▼
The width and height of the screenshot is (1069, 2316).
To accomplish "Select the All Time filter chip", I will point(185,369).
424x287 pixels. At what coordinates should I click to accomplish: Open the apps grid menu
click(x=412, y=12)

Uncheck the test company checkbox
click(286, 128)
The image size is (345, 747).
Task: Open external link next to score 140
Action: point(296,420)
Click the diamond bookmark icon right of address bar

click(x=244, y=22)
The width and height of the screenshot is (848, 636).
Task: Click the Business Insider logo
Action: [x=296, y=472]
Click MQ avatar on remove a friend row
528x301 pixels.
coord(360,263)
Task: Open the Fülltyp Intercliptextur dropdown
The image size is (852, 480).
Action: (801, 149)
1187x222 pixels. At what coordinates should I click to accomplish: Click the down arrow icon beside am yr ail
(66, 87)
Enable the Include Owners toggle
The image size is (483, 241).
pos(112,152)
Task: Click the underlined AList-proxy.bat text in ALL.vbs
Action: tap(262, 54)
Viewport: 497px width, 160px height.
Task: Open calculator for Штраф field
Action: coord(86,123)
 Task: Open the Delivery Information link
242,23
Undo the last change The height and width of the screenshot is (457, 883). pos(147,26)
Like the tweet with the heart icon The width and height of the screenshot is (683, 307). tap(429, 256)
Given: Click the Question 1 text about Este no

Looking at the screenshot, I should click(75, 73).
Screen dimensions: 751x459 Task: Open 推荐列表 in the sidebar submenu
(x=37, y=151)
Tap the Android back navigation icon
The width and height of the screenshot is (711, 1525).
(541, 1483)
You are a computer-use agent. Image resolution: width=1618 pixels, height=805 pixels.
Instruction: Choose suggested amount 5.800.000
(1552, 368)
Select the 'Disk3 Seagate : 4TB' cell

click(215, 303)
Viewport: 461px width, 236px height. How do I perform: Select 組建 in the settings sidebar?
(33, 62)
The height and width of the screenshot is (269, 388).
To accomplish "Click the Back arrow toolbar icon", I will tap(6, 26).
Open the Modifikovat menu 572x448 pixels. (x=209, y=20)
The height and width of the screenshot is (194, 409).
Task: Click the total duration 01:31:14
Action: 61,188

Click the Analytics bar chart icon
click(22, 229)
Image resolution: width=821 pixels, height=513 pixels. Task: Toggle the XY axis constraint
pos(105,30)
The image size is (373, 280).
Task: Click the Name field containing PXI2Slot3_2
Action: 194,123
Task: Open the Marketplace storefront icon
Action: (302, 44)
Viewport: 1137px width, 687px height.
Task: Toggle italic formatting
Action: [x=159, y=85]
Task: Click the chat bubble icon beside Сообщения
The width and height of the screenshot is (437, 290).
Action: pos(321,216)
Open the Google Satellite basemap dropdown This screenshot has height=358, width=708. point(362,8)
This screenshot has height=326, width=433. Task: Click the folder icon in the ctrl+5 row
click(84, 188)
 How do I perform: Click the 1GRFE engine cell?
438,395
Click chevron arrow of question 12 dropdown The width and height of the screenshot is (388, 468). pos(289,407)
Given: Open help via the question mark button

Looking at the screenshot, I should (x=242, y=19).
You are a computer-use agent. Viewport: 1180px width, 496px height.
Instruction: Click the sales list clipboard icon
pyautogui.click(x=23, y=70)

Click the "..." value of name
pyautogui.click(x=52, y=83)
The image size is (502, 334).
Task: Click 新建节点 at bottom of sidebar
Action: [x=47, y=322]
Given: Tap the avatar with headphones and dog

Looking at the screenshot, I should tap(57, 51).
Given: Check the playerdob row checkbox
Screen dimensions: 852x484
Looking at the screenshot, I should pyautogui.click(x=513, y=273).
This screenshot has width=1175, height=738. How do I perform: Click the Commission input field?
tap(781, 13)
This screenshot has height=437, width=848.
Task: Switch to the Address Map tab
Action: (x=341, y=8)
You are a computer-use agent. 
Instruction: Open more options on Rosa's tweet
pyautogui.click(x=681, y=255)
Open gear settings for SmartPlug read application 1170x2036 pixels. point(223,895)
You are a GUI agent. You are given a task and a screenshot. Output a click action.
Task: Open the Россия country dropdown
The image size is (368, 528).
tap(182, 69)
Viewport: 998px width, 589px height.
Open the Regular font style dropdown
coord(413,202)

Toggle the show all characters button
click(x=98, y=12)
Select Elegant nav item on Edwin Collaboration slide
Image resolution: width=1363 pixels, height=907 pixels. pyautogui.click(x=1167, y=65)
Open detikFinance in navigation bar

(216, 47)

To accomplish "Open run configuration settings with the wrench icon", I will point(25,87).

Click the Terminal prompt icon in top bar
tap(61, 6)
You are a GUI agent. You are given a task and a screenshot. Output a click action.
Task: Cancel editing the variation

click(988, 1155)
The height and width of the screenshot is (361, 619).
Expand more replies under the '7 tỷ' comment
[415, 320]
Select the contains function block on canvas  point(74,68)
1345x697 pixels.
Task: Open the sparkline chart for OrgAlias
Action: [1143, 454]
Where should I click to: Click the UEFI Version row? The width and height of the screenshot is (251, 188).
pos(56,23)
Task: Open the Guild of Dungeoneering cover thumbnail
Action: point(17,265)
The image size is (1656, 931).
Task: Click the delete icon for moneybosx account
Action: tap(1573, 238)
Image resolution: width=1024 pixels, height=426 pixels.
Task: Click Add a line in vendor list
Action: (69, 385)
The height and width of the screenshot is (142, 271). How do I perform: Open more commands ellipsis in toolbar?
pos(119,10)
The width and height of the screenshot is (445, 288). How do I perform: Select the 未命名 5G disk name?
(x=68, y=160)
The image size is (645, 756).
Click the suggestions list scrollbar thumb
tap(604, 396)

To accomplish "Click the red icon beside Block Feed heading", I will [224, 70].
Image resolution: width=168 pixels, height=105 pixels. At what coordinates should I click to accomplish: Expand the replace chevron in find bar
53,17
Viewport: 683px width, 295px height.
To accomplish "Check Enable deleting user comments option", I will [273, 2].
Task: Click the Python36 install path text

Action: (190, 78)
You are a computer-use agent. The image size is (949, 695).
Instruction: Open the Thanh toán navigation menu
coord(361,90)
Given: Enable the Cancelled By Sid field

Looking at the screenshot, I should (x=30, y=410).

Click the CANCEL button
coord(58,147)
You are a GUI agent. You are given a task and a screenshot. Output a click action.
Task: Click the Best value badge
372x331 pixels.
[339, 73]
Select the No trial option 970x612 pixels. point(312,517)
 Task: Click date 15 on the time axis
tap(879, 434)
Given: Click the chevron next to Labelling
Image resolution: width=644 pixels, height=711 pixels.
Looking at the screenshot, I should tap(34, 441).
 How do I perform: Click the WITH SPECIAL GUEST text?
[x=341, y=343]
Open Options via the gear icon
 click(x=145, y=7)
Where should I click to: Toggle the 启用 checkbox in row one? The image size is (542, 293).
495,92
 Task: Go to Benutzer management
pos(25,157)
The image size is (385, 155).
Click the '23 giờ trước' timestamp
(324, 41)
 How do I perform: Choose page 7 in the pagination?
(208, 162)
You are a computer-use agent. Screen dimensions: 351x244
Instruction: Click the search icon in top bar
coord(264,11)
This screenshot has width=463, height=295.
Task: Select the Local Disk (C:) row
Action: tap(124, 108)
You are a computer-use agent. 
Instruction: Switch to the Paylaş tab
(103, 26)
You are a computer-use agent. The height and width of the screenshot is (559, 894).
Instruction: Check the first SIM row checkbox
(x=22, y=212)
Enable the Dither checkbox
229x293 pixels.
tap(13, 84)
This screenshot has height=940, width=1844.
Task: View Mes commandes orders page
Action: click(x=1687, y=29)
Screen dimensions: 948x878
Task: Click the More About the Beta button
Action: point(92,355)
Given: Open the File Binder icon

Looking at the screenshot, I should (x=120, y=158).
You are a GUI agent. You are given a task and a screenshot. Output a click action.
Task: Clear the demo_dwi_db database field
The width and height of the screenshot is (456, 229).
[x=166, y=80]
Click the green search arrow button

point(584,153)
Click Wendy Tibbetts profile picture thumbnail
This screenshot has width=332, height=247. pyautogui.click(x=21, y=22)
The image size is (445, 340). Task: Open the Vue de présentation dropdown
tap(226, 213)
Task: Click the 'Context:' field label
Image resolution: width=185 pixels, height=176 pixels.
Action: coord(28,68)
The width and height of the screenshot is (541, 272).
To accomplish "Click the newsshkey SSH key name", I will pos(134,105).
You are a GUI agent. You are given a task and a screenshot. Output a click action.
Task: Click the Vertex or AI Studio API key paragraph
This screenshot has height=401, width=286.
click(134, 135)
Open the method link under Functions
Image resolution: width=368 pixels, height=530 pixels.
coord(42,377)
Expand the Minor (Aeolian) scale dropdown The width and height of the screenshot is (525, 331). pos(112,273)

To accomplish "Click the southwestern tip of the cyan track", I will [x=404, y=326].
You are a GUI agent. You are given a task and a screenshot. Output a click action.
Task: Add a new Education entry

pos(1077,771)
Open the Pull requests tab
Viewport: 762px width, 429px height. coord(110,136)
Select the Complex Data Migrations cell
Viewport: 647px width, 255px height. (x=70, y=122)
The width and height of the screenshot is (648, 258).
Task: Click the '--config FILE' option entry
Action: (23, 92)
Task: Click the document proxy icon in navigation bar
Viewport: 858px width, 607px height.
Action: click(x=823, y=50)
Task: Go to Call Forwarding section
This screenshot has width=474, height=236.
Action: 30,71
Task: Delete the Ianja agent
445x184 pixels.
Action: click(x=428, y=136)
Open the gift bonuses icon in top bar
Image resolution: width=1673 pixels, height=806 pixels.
▲
WHAT YOU HAVE TO DO ▸
Since only part of the listing is wanted, copy exactly the lines from the one holding "Screen dimensions: 852x484" to the one holding "Task: Open the Россия country dropdown", both included.

ANSWER SPACE ▸
Screen dimensions: 852x484
Looking at the screenshot, I should pyautogui.click(x=513, y=273).
This screenshot has width=1175, height=738. How do I perform: Click the Commission input field?
tap(781, 13)
This screenshot has height=437, width=848.
Task: Switch to the Address Map tab
Action: (x=341, y=8)
You are a computer-use agent. 
Instruction: Open more options on Rosa's tweet
pyautogui.click(x=681, y=255)
Open gear settings for SmartPlug read application 1170x2036 pixels. point(223,895)
You are a GUI agent. You are given a task and a screenshot. Output a click action.
Task: Open the Россия country dropdown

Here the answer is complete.